Passage provided —

Binge-eating disorder (BED), the most common eating disorder in the US, is frequently associated with impairment in quality of life and functioning. Dasotraline, a long-acting dopamine/norepinephrine reuptake inhibitor, has a PK profile characterized by slow absorption and an elimination half-life of 47-77 hours, and is dosed once-daily. In a recent placebo-controlled, flexible-dose study, dasotraline demonstrated significant efficacy in patients with BED. We now report an analysis from this study of the effect of dasotraline on binge-related obsessions and compulsions.
Patients with moderate-to-severe BED, based on DSM-5 criteria, were randomized to 12 weeks of double-blind, placebo controlled, treatment with flexible doses of dasotraline (4, 6, and 8 mg/d). The primary efficacy measure was number of binge-eating days/week; secondary measures included the Binge Eating Clinical Global Impression of Severity (BE-CGI-S) score and the Yale-Brown Obsessive-Compulsive Scale Modified for Binge-Eating (Y-BOCS-BE), a validated, 10-item interviewer-administered measure designed to assess the severity of obsessional thoughts and compulsive behaviors related to binge eating. Change from baseline in efficacy measures in the Intent-to-treat (ITT) population were analyzed using a mixed model for repeated measures (MMRM) analysis.

Record excerpts —
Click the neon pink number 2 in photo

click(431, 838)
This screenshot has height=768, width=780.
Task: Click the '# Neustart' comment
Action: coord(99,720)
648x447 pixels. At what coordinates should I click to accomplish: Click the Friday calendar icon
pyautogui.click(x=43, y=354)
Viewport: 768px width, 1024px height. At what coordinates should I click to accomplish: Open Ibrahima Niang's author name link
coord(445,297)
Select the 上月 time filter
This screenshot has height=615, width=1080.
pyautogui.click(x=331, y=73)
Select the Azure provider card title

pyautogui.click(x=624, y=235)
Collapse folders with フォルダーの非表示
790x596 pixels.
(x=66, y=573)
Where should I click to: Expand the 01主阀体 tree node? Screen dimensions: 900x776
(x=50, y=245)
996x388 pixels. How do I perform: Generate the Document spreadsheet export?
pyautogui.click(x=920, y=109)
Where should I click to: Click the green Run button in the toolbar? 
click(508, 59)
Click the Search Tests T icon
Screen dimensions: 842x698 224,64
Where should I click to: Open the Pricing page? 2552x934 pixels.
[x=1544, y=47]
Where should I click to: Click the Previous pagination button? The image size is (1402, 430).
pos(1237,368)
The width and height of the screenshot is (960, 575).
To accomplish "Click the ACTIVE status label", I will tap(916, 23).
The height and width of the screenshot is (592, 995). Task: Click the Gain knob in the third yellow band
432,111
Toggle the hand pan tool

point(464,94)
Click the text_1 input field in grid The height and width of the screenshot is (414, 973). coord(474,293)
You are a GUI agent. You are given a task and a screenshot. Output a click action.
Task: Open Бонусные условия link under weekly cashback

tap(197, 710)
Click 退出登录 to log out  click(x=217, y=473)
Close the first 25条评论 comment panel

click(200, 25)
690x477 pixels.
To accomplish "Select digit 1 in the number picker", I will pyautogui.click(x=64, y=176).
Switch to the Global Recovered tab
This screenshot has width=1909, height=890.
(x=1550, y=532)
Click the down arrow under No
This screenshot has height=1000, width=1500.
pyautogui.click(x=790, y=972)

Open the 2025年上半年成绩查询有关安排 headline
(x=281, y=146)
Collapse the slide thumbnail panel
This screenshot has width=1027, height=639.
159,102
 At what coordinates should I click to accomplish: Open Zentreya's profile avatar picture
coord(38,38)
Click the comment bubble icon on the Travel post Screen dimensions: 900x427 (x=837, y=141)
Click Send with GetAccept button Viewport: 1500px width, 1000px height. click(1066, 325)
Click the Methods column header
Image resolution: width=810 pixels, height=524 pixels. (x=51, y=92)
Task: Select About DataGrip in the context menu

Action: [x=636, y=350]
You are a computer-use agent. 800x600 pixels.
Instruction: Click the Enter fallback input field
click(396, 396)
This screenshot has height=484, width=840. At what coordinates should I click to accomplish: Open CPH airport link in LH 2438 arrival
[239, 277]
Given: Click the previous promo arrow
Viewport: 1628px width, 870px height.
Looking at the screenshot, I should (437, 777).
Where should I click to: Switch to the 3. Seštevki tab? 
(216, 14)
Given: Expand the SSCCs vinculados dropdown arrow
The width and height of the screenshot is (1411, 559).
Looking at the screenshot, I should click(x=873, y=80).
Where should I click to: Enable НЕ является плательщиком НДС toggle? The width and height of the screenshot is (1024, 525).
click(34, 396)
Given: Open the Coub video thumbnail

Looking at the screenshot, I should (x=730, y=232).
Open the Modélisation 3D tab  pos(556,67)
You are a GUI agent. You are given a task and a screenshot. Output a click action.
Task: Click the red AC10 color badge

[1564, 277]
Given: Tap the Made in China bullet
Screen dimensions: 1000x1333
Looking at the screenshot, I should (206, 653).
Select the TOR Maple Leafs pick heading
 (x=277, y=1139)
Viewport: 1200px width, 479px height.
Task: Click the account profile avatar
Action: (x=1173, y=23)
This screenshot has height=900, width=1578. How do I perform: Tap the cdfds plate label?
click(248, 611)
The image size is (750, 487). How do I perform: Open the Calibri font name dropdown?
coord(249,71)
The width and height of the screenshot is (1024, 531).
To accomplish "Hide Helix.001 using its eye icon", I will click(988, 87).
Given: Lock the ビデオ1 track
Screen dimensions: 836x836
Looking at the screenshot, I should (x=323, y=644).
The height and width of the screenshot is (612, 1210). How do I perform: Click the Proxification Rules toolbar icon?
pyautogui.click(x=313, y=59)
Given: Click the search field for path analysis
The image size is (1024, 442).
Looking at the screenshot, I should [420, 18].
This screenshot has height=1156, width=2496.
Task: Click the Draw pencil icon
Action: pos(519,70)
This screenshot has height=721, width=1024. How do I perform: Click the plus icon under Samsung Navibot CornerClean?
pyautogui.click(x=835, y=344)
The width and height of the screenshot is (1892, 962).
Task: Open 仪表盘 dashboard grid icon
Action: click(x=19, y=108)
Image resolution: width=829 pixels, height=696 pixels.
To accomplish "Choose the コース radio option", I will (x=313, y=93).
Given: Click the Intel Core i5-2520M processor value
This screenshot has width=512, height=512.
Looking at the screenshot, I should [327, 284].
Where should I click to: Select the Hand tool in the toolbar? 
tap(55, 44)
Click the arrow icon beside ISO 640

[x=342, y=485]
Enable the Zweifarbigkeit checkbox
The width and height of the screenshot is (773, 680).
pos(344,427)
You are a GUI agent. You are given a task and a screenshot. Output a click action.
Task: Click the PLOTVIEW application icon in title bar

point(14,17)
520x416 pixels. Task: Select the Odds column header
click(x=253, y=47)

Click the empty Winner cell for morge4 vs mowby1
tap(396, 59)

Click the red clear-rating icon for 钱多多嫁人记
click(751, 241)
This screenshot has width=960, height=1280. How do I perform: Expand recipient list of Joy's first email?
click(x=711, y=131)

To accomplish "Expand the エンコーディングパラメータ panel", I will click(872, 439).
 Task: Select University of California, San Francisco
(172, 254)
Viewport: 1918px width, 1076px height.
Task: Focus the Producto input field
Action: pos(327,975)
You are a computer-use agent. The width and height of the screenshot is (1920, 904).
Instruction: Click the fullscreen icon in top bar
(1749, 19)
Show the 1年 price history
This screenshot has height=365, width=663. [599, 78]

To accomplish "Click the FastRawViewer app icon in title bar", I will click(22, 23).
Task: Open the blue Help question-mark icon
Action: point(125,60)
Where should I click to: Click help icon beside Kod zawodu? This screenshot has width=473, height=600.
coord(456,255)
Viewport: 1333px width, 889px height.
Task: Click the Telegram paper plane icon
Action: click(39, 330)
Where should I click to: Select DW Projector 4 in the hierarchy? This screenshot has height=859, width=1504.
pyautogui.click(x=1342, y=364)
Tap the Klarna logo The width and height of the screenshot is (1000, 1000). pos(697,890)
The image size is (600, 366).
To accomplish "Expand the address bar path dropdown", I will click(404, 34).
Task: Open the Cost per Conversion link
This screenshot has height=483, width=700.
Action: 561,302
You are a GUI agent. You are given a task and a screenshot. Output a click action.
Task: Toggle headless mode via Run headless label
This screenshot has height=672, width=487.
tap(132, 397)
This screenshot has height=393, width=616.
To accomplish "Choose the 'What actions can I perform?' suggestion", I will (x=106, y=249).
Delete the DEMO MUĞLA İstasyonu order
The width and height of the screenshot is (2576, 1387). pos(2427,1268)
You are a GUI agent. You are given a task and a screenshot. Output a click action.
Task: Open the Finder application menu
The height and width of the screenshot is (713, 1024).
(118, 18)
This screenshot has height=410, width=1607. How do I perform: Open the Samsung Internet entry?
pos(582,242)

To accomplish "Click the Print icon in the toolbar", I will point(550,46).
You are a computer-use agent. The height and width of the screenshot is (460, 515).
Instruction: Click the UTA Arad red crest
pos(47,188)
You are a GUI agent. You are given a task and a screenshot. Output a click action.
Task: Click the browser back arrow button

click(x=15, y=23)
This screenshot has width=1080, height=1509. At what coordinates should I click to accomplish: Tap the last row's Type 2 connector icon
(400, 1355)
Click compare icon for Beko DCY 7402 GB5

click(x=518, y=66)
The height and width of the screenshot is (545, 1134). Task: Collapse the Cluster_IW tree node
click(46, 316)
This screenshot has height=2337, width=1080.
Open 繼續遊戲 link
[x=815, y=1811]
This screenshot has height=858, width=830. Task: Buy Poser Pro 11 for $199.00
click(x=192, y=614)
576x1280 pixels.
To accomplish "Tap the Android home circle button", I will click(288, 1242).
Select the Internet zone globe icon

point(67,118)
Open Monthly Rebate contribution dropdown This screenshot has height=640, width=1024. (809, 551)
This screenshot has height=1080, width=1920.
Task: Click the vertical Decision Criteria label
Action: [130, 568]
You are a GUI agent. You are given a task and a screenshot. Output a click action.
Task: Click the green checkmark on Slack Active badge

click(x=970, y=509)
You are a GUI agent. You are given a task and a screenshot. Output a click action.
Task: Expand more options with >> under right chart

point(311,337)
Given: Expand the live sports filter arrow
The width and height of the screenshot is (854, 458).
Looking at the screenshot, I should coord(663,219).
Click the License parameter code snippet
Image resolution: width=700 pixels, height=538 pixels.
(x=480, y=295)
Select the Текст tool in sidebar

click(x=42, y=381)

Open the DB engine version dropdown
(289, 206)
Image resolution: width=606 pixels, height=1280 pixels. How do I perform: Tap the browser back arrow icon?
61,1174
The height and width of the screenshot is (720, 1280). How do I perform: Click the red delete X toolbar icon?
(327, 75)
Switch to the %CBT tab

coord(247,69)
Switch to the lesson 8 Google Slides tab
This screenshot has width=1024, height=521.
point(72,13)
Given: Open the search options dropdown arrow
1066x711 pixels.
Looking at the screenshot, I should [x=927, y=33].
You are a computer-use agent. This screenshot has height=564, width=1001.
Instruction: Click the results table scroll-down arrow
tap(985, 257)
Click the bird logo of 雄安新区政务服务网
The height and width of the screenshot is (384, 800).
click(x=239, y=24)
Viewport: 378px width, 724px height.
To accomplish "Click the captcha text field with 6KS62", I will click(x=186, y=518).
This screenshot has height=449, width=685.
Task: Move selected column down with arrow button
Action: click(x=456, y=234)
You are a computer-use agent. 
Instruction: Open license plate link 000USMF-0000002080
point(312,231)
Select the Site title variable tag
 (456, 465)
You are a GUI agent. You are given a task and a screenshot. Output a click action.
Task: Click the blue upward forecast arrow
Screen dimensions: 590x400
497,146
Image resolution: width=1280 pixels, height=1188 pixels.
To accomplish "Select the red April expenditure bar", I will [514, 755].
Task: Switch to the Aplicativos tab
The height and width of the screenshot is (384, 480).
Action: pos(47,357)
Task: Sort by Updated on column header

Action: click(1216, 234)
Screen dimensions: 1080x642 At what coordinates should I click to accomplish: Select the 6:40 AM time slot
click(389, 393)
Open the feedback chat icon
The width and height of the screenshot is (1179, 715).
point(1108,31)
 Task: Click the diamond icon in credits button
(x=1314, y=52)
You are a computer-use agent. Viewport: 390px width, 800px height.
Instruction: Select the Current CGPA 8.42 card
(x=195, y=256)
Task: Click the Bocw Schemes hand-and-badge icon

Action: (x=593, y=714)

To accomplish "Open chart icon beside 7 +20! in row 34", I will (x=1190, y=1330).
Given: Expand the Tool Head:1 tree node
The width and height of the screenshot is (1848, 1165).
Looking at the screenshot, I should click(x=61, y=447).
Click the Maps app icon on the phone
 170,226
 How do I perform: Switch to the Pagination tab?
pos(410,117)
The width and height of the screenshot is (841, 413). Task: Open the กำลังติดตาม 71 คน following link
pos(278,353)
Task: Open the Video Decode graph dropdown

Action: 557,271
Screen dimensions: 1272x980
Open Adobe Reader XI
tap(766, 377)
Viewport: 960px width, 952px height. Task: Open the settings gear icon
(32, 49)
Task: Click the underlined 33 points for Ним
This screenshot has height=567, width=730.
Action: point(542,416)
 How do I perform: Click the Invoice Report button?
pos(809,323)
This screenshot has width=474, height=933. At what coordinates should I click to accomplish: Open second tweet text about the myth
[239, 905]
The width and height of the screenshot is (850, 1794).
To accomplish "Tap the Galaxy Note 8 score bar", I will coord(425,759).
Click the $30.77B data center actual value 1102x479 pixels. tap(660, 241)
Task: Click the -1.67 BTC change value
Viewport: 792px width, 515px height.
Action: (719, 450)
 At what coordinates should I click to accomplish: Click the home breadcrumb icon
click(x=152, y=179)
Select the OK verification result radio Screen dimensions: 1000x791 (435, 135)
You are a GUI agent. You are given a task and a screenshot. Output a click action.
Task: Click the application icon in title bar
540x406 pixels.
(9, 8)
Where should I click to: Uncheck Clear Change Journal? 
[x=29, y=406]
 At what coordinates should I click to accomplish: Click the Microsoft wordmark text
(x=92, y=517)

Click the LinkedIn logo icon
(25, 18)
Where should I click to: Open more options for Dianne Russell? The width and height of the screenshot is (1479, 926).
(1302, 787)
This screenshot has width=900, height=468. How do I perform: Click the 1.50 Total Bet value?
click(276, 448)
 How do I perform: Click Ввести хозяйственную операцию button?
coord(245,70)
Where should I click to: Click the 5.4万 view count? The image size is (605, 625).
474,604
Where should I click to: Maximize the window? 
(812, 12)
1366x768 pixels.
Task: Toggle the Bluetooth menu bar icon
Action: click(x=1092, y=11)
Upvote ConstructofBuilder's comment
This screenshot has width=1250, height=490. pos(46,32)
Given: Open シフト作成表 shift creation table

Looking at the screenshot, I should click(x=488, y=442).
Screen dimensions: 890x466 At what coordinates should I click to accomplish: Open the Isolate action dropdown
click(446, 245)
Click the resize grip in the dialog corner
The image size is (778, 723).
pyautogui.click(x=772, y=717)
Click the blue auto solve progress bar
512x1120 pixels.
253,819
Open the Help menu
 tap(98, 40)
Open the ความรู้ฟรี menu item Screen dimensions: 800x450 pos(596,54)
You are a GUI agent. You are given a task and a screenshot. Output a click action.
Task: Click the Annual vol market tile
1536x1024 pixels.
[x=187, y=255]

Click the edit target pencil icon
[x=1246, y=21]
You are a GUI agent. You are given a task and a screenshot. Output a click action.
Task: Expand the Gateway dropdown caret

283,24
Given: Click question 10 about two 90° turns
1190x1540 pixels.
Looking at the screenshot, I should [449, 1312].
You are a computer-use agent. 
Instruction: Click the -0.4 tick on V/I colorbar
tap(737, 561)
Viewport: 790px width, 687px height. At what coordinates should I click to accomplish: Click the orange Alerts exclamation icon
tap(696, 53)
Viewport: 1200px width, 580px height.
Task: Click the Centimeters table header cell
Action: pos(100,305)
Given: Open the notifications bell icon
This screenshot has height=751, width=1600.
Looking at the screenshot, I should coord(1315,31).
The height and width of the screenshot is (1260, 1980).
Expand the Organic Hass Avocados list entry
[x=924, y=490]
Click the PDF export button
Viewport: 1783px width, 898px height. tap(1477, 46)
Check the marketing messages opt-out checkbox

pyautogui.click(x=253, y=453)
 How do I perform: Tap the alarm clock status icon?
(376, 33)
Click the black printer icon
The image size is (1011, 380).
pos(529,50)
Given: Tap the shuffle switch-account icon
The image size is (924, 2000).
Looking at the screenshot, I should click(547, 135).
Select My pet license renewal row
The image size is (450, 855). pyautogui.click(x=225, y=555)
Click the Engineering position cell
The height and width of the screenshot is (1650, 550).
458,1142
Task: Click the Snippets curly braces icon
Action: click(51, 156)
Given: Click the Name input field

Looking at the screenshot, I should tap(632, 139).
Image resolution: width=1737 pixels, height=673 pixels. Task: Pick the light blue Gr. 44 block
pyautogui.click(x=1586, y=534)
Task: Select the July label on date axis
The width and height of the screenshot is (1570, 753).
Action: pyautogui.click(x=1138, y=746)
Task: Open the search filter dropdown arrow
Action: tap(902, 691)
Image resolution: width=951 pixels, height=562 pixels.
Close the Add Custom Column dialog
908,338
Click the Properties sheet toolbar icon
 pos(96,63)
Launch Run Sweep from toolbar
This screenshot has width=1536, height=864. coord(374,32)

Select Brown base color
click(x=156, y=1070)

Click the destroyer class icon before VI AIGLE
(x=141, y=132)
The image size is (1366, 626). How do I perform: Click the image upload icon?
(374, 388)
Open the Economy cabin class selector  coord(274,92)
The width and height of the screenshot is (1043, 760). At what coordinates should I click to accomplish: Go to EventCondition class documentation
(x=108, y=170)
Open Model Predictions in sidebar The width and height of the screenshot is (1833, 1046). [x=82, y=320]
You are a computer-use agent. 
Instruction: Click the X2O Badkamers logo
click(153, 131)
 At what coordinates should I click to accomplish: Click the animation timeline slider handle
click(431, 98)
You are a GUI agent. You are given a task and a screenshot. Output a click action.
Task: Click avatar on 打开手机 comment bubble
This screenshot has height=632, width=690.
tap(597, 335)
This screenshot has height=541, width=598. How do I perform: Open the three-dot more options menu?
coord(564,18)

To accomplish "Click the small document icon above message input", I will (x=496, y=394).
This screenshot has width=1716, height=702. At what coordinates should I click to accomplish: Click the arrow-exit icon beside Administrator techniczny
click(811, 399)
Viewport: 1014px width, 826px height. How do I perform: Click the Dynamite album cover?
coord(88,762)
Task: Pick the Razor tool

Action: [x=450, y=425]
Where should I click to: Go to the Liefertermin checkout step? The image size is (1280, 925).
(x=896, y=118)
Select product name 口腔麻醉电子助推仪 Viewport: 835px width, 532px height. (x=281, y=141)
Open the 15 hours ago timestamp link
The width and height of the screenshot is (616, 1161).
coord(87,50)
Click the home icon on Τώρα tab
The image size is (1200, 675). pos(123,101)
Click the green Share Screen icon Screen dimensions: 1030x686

Try it — Reproduce the portion of the passage on dasotraline from "Binge-eating disorder (BED), the" to "obsessions and compulsions." word for word. The data after the passage on dasotraline come from a separate source.

Answer section —
Binge-eating disorder (BED), the most common eating disorder in the US, is frequently associated with impairment in quality of life and functioning. Dasotraline, a long-acting dopamine/norepinephrine reuptake inhibitor, has a PK profile characterized by slow absorption and an elimination half-life of 47-77 hours, and is dosed once-daily. In a recent placebo-controlled, flexible-dose study, dasotraline demonstrated significant efficacy in patients with BED. We now report an analysis from this study of the effect of dasotraline on binge-related obsessions and compulsions.